A rapid return to the 2016 Paris climate change agreement and last week’s removal of sanctions on the company behind the all-but-completed NordStream 2 gas pipeline from Russia were expected and welcomed.
But two linked and particularly thorny issues remain.
The first is as much commercial as political. We’ve covered it before: the decades-long dispute between Boeing and Airbus over claims and counter-claims of unfair state support and subsidy rumbles on.
In March, the EU and US agreed to suspend all retaliatory tariffs on EU and US exports imposed in the Airbus and Boeing disputes for a four-month period. The pause allows both sides to focus on resolving the dispute.
Arguably, Trump’s hard-nosed approach is what ultimately brought both sides to the table.
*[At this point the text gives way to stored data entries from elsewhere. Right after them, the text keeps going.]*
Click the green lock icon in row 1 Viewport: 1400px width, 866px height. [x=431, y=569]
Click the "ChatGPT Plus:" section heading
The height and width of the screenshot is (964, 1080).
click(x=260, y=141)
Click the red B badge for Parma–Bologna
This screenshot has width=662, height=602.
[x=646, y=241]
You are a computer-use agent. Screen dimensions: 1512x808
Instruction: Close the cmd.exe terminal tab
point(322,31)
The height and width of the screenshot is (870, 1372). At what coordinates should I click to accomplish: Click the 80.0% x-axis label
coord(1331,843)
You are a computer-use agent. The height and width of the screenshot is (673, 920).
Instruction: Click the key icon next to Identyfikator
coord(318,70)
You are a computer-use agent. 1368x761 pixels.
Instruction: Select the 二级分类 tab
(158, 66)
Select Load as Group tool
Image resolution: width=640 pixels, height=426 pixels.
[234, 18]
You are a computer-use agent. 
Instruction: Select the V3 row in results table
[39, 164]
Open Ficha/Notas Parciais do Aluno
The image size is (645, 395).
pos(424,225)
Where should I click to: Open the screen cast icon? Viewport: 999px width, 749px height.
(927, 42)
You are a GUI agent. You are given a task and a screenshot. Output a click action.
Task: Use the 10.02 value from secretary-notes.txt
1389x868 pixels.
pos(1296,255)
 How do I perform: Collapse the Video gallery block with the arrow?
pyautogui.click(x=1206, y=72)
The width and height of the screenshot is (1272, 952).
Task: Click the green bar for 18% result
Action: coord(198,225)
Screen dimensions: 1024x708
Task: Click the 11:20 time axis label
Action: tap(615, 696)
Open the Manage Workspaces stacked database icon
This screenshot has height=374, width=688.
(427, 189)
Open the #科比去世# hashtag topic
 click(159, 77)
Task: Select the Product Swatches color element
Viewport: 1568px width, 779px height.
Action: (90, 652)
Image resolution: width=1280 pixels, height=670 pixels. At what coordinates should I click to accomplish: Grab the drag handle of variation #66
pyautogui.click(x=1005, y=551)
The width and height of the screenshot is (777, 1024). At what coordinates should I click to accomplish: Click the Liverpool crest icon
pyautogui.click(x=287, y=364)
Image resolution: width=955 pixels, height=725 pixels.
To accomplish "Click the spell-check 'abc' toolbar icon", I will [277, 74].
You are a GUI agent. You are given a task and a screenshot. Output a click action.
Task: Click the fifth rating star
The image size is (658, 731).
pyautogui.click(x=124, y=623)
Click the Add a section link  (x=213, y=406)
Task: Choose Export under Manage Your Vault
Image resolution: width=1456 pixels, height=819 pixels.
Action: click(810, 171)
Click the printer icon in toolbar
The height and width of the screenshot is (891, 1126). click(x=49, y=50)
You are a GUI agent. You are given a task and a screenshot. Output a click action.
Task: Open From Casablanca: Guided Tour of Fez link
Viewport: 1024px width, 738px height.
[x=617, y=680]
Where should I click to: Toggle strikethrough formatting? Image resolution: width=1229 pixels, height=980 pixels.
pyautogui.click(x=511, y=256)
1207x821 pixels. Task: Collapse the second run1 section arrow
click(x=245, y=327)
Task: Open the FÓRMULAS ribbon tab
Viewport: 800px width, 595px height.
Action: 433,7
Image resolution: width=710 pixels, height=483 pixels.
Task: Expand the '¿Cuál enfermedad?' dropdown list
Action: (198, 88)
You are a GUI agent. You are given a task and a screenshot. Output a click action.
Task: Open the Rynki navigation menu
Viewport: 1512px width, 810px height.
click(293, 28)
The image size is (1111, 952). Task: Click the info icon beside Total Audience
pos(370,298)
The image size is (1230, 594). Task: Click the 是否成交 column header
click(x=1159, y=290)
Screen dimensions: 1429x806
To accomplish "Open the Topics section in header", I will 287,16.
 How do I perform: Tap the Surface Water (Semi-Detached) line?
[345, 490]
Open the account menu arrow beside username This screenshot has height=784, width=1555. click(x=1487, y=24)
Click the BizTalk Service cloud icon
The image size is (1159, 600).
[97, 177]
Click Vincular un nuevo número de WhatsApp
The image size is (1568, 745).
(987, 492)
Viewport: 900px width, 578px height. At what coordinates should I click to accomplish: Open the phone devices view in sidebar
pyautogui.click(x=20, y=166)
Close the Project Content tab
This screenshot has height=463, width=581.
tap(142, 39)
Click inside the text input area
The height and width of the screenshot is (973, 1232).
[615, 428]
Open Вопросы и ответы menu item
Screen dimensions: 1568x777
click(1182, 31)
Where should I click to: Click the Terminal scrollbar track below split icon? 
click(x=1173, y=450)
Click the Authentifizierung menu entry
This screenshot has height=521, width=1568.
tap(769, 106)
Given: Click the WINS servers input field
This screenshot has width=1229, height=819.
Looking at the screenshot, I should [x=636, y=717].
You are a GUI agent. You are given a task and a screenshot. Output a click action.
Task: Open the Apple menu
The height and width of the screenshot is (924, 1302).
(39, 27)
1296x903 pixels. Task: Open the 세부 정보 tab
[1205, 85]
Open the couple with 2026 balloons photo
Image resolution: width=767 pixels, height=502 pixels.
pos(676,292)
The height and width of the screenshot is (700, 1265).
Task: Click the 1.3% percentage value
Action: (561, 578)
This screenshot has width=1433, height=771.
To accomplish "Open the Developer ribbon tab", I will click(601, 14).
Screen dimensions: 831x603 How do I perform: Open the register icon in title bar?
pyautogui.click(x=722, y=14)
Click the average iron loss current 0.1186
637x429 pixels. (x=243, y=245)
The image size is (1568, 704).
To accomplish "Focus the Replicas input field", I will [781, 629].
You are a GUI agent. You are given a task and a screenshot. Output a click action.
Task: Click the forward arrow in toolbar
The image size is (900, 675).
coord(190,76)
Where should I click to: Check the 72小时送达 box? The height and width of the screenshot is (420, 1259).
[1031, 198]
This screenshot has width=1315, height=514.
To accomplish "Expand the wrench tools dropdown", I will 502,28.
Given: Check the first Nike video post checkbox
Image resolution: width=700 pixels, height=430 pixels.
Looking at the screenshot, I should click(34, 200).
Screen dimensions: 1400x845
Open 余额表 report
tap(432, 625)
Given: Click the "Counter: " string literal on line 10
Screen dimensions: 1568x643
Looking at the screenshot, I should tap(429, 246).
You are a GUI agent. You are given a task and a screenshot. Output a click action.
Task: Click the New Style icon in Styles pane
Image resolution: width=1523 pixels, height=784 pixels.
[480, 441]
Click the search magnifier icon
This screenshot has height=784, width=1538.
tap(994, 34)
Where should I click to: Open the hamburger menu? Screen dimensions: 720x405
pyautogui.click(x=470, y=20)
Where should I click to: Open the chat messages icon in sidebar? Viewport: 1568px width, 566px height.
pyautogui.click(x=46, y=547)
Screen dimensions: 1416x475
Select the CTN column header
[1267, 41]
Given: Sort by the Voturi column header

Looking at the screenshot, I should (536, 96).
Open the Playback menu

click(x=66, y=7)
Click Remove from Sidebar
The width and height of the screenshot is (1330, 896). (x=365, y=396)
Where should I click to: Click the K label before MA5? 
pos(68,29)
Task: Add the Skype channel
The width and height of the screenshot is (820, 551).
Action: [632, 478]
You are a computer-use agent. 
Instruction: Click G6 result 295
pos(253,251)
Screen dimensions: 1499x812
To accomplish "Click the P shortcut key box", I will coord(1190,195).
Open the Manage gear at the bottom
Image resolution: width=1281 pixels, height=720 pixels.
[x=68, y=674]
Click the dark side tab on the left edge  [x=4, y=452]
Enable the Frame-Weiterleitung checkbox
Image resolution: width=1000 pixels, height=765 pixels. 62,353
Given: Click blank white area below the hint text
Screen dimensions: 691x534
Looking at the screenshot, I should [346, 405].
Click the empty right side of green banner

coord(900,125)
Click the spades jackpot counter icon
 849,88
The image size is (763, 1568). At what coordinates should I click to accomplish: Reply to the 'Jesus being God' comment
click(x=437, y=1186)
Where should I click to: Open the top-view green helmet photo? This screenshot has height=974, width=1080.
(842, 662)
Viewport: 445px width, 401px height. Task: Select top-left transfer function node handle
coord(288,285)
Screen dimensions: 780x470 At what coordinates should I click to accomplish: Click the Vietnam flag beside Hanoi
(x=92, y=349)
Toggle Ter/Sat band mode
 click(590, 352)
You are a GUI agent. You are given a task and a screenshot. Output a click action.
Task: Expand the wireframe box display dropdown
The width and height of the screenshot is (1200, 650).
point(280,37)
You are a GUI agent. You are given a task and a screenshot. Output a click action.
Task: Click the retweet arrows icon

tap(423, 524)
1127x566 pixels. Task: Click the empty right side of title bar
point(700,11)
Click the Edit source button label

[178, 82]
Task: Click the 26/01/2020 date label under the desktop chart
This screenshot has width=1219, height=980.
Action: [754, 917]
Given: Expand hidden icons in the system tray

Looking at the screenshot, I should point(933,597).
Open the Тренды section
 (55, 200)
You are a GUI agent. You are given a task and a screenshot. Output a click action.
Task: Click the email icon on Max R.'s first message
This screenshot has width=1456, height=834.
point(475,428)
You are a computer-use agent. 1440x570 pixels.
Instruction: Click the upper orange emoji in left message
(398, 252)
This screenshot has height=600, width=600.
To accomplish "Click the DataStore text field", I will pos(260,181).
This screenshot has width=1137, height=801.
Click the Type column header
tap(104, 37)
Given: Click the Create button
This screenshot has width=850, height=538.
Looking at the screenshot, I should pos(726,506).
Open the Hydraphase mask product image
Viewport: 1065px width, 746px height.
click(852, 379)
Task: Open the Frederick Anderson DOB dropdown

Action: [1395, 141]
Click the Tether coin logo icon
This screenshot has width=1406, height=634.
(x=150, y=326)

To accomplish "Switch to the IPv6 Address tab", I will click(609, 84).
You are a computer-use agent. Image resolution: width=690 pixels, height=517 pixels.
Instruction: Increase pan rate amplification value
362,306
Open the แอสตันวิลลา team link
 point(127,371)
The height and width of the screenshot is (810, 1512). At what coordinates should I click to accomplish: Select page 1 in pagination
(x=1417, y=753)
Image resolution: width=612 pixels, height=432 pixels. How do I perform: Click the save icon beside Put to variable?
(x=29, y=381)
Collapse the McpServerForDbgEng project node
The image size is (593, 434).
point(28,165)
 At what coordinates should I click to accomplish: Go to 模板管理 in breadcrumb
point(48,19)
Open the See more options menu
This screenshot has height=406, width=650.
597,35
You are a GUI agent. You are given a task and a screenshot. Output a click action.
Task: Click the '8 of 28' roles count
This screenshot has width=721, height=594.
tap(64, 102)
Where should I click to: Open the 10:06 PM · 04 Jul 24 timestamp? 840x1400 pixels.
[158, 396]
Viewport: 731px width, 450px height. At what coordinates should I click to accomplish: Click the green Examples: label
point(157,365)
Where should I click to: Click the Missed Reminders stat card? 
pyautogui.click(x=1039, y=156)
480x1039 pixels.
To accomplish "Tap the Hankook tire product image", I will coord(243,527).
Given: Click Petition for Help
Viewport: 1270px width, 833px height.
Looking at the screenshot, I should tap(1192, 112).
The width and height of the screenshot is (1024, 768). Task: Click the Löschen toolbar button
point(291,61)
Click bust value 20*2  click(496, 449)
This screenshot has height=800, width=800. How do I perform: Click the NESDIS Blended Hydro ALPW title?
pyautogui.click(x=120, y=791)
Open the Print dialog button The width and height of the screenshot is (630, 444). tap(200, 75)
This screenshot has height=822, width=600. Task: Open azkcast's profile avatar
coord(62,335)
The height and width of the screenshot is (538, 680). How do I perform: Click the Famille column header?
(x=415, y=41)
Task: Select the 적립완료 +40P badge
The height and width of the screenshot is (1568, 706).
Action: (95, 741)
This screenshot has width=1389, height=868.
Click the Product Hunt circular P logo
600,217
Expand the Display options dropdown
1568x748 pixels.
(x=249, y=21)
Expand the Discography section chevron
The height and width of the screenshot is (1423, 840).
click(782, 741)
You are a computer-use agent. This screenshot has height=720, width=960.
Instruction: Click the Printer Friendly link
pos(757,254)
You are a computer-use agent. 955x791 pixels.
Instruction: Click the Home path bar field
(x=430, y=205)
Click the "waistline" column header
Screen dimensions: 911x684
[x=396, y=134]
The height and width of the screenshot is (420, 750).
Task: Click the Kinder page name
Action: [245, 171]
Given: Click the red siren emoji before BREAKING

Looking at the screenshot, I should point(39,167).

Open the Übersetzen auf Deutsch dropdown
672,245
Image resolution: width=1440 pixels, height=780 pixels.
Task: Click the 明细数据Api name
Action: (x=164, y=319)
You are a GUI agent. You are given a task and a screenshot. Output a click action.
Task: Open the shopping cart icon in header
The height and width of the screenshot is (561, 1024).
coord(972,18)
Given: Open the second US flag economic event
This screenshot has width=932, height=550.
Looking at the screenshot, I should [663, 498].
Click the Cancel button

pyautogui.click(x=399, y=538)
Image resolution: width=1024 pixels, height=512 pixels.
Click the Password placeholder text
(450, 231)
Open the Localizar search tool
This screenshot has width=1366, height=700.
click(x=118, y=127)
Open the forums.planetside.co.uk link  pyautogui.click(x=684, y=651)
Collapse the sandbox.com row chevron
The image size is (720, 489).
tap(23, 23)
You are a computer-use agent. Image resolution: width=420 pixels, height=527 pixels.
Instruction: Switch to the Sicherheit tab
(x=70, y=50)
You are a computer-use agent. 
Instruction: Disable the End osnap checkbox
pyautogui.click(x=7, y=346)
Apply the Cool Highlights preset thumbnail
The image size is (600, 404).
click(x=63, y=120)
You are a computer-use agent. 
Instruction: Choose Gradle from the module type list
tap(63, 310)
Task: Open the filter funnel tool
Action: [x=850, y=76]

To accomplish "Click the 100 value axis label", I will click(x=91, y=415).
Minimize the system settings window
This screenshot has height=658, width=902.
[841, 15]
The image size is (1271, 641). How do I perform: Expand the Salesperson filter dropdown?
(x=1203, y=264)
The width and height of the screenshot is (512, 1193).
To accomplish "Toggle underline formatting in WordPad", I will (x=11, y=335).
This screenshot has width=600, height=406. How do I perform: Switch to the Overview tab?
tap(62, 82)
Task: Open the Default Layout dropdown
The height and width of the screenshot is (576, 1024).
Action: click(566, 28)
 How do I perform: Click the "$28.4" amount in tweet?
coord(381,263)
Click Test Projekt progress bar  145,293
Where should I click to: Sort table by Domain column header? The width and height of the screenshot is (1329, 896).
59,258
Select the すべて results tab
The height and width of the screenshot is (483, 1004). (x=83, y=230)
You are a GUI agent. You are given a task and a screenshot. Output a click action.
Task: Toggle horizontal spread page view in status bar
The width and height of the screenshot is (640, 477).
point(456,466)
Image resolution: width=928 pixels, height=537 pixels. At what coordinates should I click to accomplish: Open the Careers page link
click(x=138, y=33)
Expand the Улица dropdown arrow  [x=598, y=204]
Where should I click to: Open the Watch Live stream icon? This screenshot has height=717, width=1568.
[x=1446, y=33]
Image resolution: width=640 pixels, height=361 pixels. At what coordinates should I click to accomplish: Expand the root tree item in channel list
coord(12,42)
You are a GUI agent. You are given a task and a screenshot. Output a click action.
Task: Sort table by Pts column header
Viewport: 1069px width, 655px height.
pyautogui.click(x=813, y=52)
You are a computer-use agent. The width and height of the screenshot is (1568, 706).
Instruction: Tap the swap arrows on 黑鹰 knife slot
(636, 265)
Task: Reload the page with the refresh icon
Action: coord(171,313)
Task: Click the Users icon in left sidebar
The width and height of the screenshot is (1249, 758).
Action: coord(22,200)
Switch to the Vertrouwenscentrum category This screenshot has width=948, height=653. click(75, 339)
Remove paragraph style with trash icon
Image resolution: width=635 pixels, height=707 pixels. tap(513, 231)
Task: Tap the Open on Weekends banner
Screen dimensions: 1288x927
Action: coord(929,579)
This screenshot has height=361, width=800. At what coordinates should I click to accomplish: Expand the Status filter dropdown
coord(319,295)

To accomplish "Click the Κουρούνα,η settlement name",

Biden’s approach may find a solution. Neither side has gained from the sanctions since 2018.
As such, a solution is to everyone’s benefit.
Europe this week postponed the escalation of retaliatory tariffs — said by the Financial Times to be of at least 50% — on US goods, including bourbon and Harley-Davidsons (really, couldn’t Brussels have picked something we don’t want to slap tariffs on?). The move came as an olive branch to Washington to find a solution to a much thornier issue impacting US-EU trade relations: Section 232 steel tariffs.
US-EU trade and Section 232 tariffs
Ignoring the argument that to call the US’s closest ally a threat to national security is something of an insult, the intention of the Section 232 tariffs on steel and aluminum was to stop the long-term decline of the US steel industry by protecting domestic producers from low-cost imports.
Those low-cost imports in some, but not all, cases came from countries with lower environmental regulations and worker costs, in addition to benefiting from state support.
The intention was honorable. However, the strategy shifted a substantial cost to steel consumers, who employ far more workers than the steel industry and represent a far larger proportion of the economy.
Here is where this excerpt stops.